Research News
Study: Natural Forest Expansion is a Major Carbon Sink in Moist Tropics
Editor: CAS_Editor | Jul 14, 2026
Print

Previously overlooked natural forest expansion represents a larger carbon sink than secondary forests, highlighting its potential role in mitigating global climate change, according to a new study.

Led by Prof. DU Yun at the Innovation Academy for Precision Measurement Science and Technology (APM) of the Chinese Academy of Sciences (CAS), in collaboration with researchers from the GFZ Helmholtz Centre for Geosciences, the Joint Research Centre, Lancaster University, and other institutions, the study was recently published in Nature Geoscience.

Tropical moist forests, which are widely distributed across the tropics, play essential roles in maintaining biodiversity, regulating the terrestrial carbon cycle, and mitigating climate change. However, over recent decades, extensive deforestation driven by human activities, together with increasing forest degradation caused by fires, extreme droughts, and selective logging, has turned tropical forests into major global carbon sources.

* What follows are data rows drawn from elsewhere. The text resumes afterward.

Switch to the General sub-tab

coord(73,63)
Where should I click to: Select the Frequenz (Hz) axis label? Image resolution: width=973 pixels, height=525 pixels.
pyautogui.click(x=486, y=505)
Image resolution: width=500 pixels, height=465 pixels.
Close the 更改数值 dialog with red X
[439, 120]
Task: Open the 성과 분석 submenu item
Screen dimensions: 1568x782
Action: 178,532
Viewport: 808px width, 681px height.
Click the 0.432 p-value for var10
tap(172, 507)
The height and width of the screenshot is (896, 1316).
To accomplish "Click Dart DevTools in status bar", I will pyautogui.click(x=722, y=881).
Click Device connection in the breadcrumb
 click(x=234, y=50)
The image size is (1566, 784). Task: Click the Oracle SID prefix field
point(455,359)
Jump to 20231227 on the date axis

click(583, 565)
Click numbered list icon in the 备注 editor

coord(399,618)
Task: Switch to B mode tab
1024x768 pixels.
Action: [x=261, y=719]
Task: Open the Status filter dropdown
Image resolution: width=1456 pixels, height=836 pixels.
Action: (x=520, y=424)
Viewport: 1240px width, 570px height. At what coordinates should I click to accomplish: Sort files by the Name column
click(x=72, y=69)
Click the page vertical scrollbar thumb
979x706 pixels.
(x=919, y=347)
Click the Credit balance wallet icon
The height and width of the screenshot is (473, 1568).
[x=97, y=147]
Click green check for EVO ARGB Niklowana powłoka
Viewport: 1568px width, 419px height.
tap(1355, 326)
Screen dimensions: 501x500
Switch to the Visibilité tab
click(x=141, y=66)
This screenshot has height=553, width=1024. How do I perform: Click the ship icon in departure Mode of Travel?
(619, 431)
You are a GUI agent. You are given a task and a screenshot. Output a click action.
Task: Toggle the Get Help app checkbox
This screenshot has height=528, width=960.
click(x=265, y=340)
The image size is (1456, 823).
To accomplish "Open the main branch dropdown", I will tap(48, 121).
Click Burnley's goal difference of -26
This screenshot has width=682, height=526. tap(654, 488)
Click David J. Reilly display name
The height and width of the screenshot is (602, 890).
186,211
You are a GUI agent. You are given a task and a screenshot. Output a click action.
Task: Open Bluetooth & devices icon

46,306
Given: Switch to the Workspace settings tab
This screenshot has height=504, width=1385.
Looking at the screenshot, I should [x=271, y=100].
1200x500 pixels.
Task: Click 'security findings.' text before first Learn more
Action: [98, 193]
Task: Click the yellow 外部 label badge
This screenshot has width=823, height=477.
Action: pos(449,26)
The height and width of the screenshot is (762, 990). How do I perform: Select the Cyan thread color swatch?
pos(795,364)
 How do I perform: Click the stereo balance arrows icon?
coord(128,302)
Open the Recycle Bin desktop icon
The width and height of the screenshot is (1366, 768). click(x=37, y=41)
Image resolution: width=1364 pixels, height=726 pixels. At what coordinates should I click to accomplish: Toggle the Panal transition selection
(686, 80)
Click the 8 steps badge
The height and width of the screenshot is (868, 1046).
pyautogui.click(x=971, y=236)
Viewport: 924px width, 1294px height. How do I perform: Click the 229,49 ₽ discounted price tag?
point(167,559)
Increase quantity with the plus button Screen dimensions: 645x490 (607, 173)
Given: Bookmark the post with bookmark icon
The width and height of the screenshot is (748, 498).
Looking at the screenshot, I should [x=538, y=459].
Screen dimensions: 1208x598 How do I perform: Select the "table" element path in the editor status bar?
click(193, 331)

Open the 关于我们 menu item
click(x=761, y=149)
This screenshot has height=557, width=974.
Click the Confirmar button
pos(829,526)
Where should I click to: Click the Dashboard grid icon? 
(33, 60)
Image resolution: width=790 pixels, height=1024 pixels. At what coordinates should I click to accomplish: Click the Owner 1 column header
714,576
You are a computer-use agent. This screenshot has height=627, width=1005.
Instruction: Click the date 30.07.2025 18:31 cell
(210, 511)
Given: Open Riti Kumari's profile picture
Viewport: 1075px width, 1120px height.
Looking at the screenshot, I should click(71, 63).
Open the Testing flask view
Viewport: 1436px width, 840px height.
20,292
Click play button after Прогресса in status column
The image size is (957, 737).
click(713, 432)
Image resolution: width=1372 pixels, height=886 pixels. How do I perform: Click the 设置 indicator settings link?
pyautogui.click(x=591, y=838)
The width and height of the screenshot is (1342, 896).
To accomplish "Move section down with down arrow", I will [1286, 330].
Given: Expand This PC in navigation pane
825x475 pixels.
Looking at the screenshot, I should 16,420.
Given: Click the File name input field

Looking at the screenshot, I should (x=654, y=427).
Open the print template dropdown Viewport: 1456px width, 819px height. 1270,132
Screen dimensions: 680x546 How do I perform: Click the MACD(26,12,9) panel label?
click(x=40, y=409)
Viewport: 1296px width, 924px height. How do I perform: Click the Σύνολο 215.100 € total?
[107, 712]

Natural forest regeneration is regarded as one of the most cost-effective nature-based solutions for removing atmospheric carbon dioxide. It mainly includes three recovery pathways: secondary forests, degraded forests, and forest expansion.

Although existing datasets suggest that the area of natural forest expansion in moist tropical regions slightly exceeds that of secondary forests, its carbon sink capacity has remained unquantified, creating considerable uncertainty in assessing the contribution of tropical forest regeneration to climate change mitigation.

Modeled region-specific AGC accumulation for naturally regenerating forests. Climatic Regions I and II for the tropical Americas (a), Africa (d) and Asia (g). Modeled AGC accumulation curves for natural forest expansion (b, c), secondary forest (e, f) and degraded forest (h, i) in Regions I and II across the three tropical regions. (Image by APM)

To address this knowledge gap, the research team integrated the Joint Research Centre Tropical Moist Forest (JRC TMF) change product with NASA GEDI LiDAR biomass footprint data to derive fine-resolution spatial distributions of forest age for pantropical forest regeneration, including natural forest expansion, secondary forests, and degraded forests, from 1985 to 2022.

Using the classical "space-for-time" substitution approach, the researchers developed above-ground carbon (AGC) accumulation models for different climate zones and recovery pathways, and further investigated the climatic and environmental drivers influencing forest carbon accumulation and model predictions.

Based on these models, they quantified and compared carbon accumulation rates and carbon sink capacities among the three types of naturally regenerating forests across tropical America, Africa, and Asia under different climatic conditions. The study also evaluated their contributions to offsetting carbon emissions caused by forest degradation and deforestation. In addition, future carbon sink potentials of the three natural forest regeneration pathways by 2030 were projected under five forest restoration scenarios.

Pantropical carbon stocks of natural forest expansion (a), secondary forest (b) and degraded forest (c) using region-specific AGC accumulation models. (Image by APM)

The study found that the area of natural forest expansion across moist tropical regions is 6% larger than that of secondary forests, while exhibiting comparable AGC accumulation rates as secondary forests, particularly in the tropical Americas. Compared with secondary and degraded forests, AGC accumulation in natural forest expansion is more sensitive to climatic and environmental changes, possibly because these forests are generally located in drier regions farther from intact old-growth forests.

Across the pantropical region, the total AGC uptake from natural forest expansion reached 795±132 Tg C, which is 5.4% greater than that of secondary forests (754±105 Tg C). Natural forest expansion additionally offset 2.4±0.6% of carbon emissions resulting from forest deforestation and degradation, whereas regrowth of secondary and degraded forests offset 2.3±0.5% and 13.6±2.1%, respectively.

According to the researchers, the findings indicate that the capacity of natural forest regeneration to offset disturbance-related carbon emissions remains limited, suggesting that reducing deforestation and forest degradation should continue to be the top priority for mitigating global climate change.

Meanwhile, the study identifies natural forest expansion as an overlooked pan-tropical carbon sink with considerable climate mitigation potential, particularly when sustainably managed alongside the effective protection of old-growth and regenerating forests.